There’s good skiing and good eating to be had at Sainte-Foy Tarentaise – plenty of snowmaking, and the powder is sheltered by the trees, so it stays around for days. And no accommodation is far from the lifts or nursery slope. Besides the 23 runs that snake through the larch trees, an exhilarating heli-drop can take you to even wilder, more awe-inspiring landscapes across the Italian border!
6. Le Grand Bornand
Only an hour or so from Geneva airport, the Aravis mountains - which envelop Le Grand Bornand and its neighbour La Clusaz - offer a seriously impressive choice of seven distinct ski areas (eight if you include the tiny ski area of St Jean de Sixt). Between them, they offer just about every type of skiing ambience you could wish for – from gentle, family skiing, to steep-and-deep and serious touring opportunities, it’s all here in the Annecy Mountains (formally Lake Annecy Ski Resorts). Le Grand Bornand alone offers 90kms of ski runs served by 29 ski lifts. And La Clusaz, included in the Aravis Pass, has 130km of pistes.

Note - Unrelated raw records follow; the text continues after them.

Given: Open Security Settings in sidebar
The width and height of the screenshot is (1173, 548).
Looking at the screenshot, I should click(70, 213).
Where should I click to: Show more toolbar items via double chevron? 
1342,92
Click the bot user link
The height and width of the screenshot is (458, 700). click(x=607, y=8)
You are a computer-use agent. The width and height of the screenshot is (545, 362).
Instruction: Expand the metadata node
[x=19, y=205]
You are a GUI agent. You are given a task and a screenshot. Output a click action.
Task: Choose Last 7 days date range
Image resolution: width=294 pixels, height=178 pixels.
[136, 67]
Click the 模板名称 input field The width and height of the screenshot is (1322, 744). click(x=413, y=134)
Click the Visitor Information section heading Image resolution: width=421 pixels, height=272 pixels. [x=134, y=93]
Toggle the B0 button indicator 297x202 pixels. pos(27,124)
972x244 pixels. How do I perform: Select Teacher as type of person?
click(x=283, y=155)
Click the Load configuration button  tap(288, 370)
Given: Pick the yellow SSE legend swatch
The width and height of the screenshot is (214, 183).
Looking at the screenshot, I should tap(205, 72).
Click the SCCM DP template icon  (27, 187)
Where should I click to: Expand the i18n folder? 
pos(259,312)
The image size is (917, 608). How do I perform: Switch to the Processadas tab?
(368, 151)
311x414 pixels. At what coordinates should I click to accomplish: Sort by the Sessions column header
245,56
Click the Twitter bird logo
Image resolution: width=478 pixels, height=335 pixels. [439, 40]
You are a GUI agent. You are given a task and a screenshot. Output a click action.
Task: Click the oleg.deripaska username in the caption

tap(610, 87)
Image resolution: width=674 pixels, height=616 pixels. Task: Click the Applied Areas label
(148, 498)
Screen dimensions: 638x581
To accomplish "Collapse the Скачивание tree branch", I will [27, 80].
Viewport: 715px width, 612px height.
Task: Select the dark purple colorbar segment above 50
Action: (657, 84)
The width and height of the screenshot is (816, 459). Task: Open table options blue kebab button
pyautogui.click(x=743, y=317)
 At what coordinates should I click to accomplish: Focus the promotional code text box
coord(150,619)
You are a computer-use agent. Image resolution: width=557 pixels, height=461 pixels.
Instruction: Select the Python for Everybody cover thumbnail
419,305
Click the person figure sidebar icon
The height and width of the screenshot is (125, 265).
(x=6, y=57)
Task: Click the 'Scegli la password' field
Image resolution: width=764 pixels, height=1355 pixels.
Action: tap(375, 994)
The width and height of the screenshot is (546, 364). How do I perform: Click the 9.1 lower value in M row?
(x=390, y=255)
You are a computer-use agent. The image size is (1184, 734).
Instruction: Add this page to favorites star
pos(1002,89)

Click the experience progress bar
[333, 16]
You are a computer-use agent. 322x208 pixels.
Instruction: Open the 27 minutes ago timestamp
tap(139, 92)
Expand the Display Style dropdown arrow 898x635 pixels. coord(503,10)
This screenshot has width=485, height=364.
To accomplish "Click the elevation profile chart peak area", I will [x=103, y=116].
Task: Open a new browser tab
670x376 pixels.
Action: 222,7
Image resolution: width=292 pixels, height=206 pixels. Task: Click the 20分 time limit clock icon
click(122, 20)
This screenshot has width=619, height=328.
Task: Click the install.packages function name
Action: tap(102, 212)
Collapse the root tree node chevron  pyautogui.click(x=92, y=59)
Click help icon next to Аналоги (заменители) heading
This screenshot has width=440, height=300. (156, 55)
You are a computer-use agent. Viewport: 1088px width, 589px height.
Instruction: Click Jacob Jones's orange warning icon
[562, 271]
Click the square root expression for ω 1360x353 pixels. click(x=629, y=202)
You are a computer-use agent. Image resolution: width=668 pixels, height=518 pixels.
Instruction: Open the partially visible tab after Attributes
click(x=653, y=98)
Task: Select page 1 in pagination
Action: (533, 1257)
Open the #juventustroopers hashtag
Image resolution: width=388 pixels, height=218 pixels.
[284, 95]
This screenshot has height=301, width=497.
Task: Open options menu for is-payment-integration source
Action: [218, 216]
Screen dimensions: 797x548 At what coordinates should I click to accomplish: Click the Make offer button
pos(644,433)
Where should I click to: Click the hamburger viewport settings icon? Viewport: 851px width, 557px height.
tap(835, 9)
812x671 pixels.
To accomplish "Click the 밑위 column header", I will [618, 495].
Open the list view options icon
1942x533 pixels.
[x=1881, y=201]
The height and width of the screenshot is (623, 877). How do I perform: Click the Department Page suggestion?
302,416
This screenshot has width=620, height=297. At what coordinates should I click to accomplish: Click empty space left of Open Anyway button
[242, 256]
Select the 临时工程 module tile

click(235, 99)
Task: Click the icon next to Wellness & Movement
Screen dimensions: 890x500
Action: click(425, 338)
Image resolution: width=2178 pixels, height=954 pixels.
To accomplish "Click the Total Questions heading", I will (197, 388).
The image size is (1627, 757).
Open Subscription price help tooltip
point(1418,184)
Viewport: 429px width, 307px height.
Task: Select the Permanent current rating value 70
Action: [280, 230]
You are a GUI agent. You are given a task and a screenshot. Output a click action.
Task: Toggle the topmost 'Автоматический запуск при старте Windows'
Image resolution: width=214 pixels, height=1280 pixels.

Le Grand-Bornand is a beautiful chalet-rich Savoyard village. The Aravis Mountains’ highest peak, the distinctive Pointe Percée from where largely gentle forested slopes meander down towards the valley, forms the main backdrop to Le Grand Bornand village. This is a veritable picture of old France with its shops, church, market square and covered market. Six kilometres up the valley is Le Chinaillon, where most of the ski runs begin.